Really interesting post/thread @Reynard . I agree so much that I've started to dive into systems where the mechanics are all about this kind of focus--where you only roll, generally speaking, when a player makes a risky choice. And also where you skip past a lot of the logistics and drudgery, sometimes using mechanics to fill in those gaps later (like when you do a flashback in FitD to say you brought a given item or talked to a certain person before the mission started). The older I get, the less interested I am in sessions that have no impact or momentum. Most movies and TV shows cut past the filler--why not do that with RPGs too?

But I've seen GMs who maybe take that too far, sacrificing RP opportunities and forgetting that RPGs are like most other narrative mediums--they thrive on great, or at least memorable characters and character interactions. FitD games use a lot of mechanics to work through downtime, which is great, but some GMs see those phases as a checklist to be raced through. That approach means recurring NPCs don't get developed, PC relationships remain static (a definite shame given how that system supports low-level PvP), and the whole setting feels less lived-in and familiar.

Plus, downtime scenes are where some great PC decisions can happen, especially the kind that seem minor in the moment but have ripple effects for the whole campaign. It's hard to know when and how much to slow things down, while still putting that emphasis on decision points.

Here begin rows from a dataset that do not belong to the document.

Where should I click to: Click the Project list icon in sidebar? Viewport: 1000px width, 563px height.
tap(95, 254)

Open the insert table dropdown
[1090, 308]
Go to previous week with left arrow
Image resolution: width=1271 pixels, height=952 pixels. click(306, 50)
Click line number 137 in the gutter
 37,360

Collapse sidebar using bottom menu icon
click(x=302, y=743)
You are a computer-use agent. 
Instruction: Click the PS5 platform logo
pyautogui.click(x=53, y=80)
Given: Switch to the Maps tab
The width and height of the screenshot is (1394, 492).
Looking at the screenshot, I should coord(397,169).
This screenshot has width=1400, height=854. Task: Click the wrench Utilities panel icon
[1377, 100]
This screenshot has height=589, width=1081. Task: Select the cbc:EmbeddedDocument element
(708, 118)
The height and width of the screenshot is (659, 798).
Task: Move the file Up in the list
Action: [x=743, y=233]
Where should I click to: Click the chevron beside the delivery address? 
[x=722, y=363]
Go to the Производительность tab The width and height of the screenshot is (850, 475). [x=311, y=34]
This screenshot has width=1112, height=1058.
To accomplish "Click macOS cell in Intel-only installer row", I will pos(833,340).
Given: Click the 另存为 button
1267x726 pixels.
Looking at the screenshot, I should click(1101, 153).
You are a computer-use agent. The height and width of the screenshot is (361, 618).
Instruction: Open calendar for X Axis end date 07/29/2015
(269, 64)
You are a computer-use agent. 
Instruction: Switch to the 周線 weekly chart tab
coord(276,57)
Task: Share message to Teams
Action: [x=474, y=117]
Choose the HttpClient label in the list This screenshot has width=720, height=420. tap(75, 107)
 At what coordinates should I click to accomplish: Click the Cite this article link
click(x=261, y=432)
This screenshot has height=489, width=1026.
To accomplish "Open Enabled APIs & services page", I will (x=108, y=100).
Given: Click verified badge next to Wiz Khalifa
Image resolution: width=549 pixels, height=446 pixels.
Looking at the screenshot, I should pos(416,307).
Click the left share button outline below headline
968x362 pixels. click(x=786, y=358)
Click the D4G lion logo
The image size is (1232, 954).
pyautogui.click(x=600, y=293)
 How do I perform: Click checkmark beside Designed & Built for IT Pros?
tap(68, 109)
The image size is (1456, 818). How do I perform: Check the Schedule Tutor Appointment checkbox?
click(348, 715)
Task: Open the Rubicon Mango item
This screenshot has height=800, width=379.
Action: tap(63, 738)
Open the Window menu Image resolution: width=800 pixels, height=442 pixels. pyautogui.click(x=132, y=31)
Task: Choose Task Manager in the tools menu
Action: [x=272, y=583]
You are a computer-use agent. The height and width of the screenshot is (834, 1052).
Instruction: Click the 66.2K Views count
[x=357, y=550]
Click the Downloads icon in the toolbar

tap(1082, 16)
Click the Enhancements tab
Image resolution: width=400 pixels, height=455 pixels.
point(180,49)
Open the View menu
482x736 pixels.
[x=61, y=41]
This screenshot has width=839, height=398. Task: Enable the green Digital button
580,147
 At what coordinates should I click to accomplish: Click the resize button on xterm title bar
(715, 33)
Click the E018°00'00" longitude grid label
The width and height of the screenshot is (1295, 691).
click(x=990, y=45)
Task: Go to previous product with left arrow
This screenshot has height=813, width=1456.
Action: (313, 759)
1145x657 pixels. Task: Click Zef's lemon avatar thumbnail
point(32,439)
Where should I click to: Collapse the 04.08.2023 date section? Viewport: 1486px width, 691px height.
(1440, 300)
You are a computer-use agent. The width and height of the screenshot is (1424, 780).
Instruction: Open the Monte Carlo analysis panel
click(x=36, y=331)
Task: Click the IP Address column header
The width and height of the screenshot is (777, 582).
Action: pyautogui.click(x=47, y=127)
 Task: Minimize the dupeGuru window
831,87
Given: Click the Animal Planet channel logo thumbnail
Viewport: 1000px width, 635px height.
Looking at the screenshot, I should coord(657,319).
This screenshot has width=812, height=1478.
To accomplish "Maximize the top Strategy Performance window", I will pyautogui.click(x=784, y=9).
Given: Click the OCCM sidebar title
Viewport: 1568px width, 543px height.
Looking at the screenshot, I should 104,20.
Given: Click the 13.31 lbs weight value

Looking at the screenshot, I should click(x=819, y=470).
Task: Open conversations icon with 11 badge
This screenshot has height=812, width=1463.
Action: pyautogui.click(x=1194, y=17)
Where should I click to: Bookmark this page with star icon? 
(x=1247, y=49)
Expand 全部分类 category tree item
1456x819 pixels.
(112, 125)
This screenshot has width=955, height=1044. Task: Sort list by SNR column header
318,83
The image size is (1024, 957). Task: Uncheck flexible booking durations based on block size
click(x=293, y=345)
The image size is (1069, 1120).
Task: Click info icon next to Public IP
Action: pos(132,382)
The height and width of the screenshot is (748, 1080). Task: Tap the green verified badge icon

That said, if I never have another pointless interaction with a shopkeeper, I'll be happier for it.
 

Really interesting post/thread @Reynard . I agree so much that I've started to dive into systems where the mechanics are all about this kind of focus--where you only roll, generally speaking, when a player makes a risky choice. And also where you skip past a lot of the logistics and drudgery, sometimes using mechanics to fill in those gaps later (like when you do a flashback in FitD to say you brought a given item or talked to a certain person before the mission started). The older I get, the less interested I am in sessions that have no impact or momentum. Most movies and TV shows cut past the filler--why not do that with RPGs too?
I don't think you need special mechanics for things like this. I thing traditional RPGs do things fine as long as everyone is on the same page.